[Provided data Boundary: Start]

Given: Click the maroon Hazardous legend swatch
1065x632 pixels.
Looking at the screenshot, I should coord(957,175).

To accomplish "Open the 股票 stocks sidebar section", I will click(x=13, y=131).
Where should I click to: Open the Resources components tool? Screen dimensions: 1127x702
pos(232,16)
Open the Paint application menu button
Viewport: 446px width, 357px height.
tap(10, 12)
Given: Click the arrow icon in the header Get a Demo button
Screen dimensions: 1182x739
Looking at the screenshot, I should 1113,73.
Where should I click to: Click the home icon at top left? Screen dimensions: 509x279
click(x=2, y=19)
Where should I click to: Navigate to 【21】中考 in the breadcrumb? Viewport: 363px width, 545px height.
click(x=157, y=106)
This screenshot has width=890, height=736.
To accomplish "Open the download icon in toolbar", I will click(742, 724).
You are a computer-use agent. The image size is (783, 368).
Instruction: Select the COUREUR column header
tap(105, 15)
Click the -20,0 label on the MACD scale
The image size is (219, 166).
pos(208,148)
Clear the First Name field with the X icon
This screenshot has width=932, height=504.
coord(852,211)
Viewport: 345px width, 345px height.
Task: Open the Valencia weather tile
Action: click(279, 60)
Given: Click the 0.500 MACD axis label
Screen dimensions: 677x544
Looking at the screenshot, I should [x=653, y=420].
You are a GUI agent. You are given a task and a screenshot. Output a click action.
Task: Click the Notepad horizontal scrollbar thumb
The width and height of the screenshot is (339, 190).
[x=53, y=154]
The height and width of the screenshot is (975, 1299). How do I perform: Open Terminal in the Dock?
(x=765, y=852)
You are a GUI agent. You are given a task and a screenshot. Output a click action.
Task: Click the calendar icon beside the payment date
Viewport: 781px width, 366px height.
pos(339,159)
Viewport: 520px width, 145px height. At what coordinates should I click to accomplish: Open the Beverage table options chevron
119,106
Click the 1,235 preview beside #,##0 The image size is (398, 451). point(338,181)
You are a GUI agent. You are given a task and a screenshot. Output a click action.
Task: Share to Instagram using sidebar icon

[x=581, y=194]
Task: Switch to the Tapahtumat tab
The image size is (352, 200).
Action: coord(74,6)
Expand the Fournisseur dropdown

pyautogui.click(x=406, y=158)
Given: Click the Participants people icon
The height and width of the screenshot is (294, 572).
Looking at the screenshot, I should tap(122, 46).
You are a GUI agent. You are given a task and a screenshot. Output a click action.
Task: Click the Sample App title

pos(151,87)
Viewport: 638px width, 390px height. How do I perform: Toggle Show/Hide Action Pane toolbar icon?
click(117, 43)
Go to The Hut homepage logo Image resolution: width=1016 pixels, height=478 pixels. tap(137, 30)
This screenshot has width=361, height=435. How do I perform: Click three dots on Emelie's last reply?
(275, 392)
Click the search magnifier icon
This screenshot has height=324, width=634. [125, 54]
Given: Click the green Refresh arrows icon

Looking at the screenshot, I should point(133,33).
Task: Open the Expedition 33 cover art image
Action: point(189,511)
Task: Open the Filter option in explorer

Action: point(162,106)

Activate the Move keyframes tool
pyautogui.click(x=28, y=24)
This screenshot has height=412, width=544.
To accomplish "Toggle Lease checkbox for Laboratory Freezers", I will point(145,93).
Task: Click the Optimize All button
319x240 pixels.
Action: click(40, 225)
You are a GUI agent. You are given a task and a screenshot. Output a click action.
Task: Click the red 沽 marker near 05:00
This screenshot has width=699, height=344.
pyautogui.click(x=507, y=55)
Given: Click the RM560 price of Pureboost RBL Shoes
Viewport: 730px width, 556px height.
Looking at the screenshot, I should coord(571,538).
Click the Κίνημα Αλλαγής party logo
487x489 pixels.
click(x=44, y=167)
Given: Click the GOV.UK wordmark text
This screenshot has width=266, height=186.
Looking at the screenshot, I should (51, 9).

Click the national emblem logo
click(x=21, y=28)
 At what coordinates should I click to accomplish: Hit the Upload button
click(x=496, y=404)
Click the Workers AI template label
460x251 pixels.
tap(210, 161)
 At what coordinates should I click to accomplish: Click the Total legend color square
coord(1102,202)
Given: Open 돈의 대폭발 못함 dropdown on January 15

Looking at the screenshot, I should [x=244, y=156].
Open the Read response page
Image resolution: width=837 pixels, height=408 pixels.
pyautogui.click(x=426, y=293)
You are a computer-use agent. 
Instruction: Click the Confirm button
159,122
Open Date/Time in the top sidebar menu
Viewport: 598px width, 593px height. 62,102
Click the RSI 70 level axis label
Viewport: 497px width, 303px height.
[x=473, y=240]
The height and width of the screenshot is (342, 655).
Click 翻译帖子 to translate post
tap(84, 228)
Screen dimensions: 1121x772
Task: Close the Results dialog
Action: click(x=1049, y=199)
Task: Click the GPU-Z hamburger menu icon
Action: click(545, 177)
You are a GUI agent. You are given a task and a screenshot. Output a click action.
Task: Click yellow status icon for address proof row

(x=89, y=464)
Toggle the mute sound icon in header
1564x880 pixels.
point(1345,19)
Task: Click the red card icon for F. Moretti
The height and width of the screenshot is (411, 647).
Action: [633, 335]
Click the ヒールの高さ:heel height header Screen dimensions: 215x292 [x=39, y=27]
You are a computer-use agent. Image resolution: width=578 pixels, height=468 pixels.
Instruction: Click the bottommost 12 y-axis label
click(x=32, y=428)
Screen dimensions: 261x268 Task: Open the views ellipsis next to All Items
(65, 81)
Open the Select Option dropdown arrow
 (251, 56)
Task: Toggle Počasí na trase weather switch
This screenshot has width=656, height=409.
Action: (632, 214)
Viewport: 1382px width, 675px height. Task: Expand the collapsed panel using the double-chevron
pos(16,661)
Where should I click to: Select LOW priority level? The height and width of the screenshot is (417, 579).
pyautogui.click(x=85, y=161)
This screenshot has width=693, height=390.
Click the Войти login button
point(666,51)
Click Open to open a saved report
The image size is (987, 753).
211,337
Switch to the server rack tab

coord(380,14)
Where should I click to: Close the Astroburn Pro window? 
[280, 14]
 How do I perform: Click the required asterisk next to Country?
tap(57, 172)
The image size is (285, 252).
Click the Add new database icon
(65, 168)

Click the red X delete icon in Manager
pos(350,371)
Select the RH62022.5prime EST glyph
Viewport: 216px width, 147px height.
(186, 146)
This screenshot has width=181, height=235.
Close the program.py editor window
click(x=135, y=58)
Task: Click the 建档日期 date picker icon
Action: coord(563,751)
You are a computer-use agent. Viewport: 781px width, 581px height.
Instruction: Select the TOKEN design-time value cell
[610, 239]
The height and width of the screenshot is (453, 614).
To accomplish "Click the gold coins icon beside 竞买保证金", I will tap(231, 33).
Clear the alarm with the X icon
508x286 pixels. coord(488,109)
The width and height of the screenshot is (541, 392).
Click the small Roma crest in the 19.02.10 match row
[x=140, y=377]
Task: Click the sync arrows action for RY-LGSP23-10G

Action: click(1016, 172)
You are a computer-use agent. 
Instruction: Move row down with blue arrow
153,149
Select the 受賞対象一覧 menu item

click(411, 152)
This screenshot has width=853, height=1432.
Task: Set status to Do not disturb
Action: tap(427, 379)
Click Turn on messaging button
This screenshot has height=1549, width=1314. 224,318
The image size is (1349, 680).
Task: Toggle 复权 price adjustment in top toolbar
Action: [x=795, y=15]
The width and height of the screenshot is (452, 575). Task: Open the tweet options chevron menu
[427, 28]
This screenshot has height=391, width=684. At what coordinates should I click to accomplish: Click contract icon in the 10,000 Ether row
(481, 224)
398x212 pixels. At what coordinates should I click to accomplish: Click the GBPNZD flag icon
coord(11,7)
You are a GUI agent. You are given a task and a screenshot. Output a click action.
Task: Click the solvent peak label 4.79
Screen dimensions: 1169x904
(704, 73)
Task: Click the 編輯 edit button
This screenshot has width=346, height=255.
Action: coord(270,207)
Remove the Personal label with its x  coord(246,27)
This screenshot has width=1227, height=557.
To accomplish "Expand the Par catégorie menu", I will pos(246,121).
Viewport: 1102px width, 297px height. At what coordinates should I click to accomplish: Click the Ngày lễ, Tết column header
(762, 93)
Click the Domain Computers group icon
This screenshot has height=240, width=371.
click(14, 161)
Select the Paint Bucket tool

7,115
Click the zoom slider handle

[Provided data Boundary: End]

**Instructions for the task:** Could you retype exactly the lines above, starting at the line that contains "You are a computer-use agent. Image" and ending at the line that contains "The width and height of the screenshot is (541, 392).", and nothing more?

**Solved exercise:**
You are a computer-use agent. Image resolution: width=578 pixels, height=468 pixels.
Instruction: Click the bottommost 12 y-axis label
click(x=32, y=428)
Screen dimensions: 261x268 Task: Open the views ellipsis next to All Items
(65, 81)
Open the Select Option dropdown arrow
 (251, 56)
Task: Toggle Počasí na trase weather switch
This screenshot has width=656, height=409.
Action: (632, 214)
Viewport: 1382px width, 675px height. Task: Expand the collapsed panel using the double-chevron
pos(16,661)
Where should I click to: Select LOW priority level? The height and width of the screenshot is (417, 579).
pyautogui.click(x=85, y=161)
This screenshot has width=693, height=390.
Click the Войти login button
point(666,51)
Click Open to open a saved report
The image size is (987, 753).
211,337
Switch to the server rack tab

coord(380,14)
Where should I click to: Close the Astroburn Pro window? 
[280, 14]
 How do I perform: Click the required asterisk next to Country?
tap(57, 172)
The image size is (285, 252).
Click the Add new database icon
(65, 168)

Click the red X delete icon in Manager
pos(350,371)
Select the RH62022.5prime EST glyph
Viewport: 216px width, 147px height.
(186, 146)
This screenshot has width=181, height=235.
Close the program.py editor window
click(x=135, y=58)
Task: Click the 建档日期 date picker icon
Action: coord(563,751)
You are a computer-use agent. Viewport: 781px width, 581px height.
Instruction: Select the TOKEN design-time value cell
[610, 239]
The height and width of the screenshot is (453, 614).
To accomplish "Click the gold coins icon beside 竞买保证金", I will tap(231, 33).
Clear the alarm with the X icon
508x286 pixels. coord(488,109)
The width and height of the screenshot is (541, 392).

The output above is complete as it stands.